Escrito por Craig Mazin e dirigido por Johan Renck, Chernobyl adere estoicamente à era e à crise que retratou como radiação aderindo a uniformes de bombeiro descartados. Pode ter tomado algumas liberdades artísticas por causa da história, mas se recusou a varrer a verdade da catástrofe para debaixo do tapete. Ele representou verdades históricas e inúmeras mentiras sob uma luz angustiante.

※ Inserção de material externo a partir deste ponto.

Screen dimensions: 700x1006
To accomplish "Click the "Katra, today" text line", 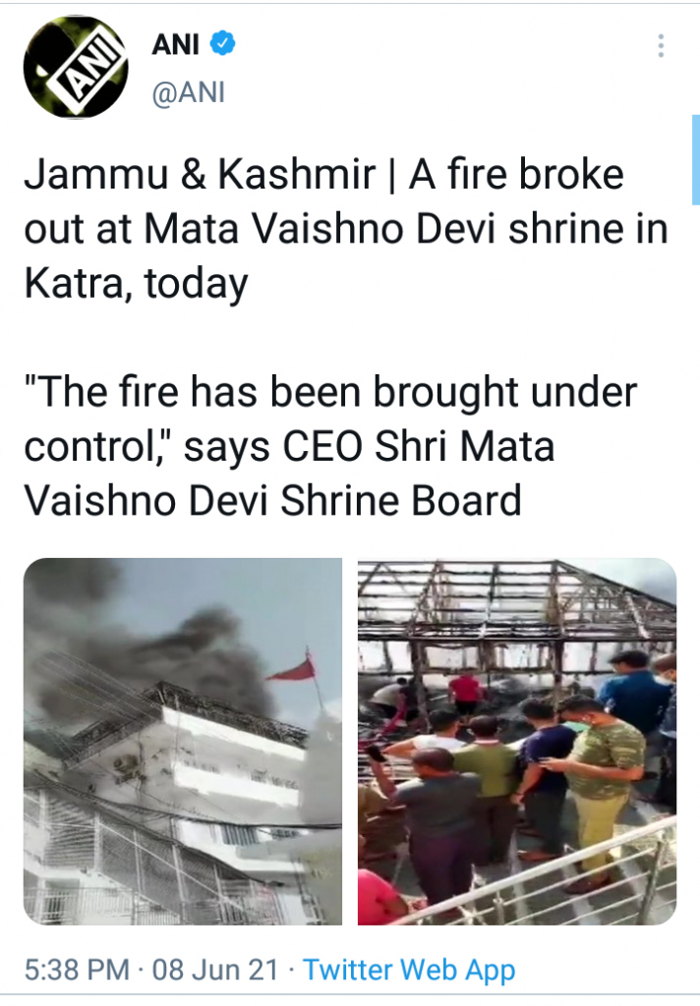I will pyautogui.click(x=136, y=282).
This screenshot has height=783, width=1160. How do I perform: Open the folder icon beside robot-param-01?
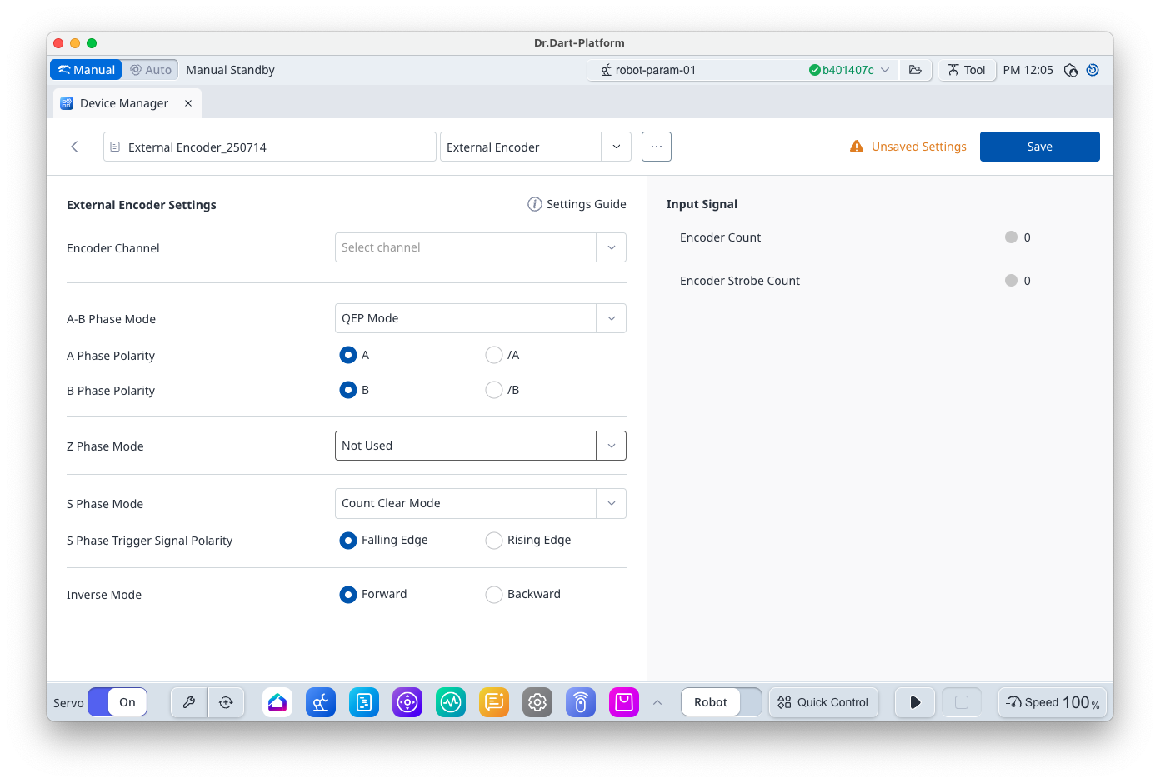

A cada passo, Chernobyl tocou na inépcia da governança russa, na coragem intransigente dos liquidacionistas encarregados de limpando o local, o peso que pairava sobre os ombros de cada cientista que investigava o desastre e a dura realidade do atômico poder.

Mas a maior conquista de Chernobyl é como inspirou uma imensa curiosidade científica em seus espectadores através do horror. Sabemos que Chernobyl realmente aconteceu - e a abordagem dura e honesta para o desastroso colapso só serviu para aumentar essa curiosidade. Programas do Google Trends

um grande aumento nas pesquisas de termos relacionados à ciência do programa: "RBMK reator", "reator nuclear" e "doença da radiação" tiveram grandes saltos desde a estreia de Chernobyl na TV.

Ao longo de seus cinco episódios, Chernobyl mudou constantemente para responder a uma pergunta - "Como?" - e queremos pular e encontrar as respostas por nós mesmos. O episódio final, que foi ao ar em 3 de junho, finalmente revelou a verdade daquela manhã de abril de 1986.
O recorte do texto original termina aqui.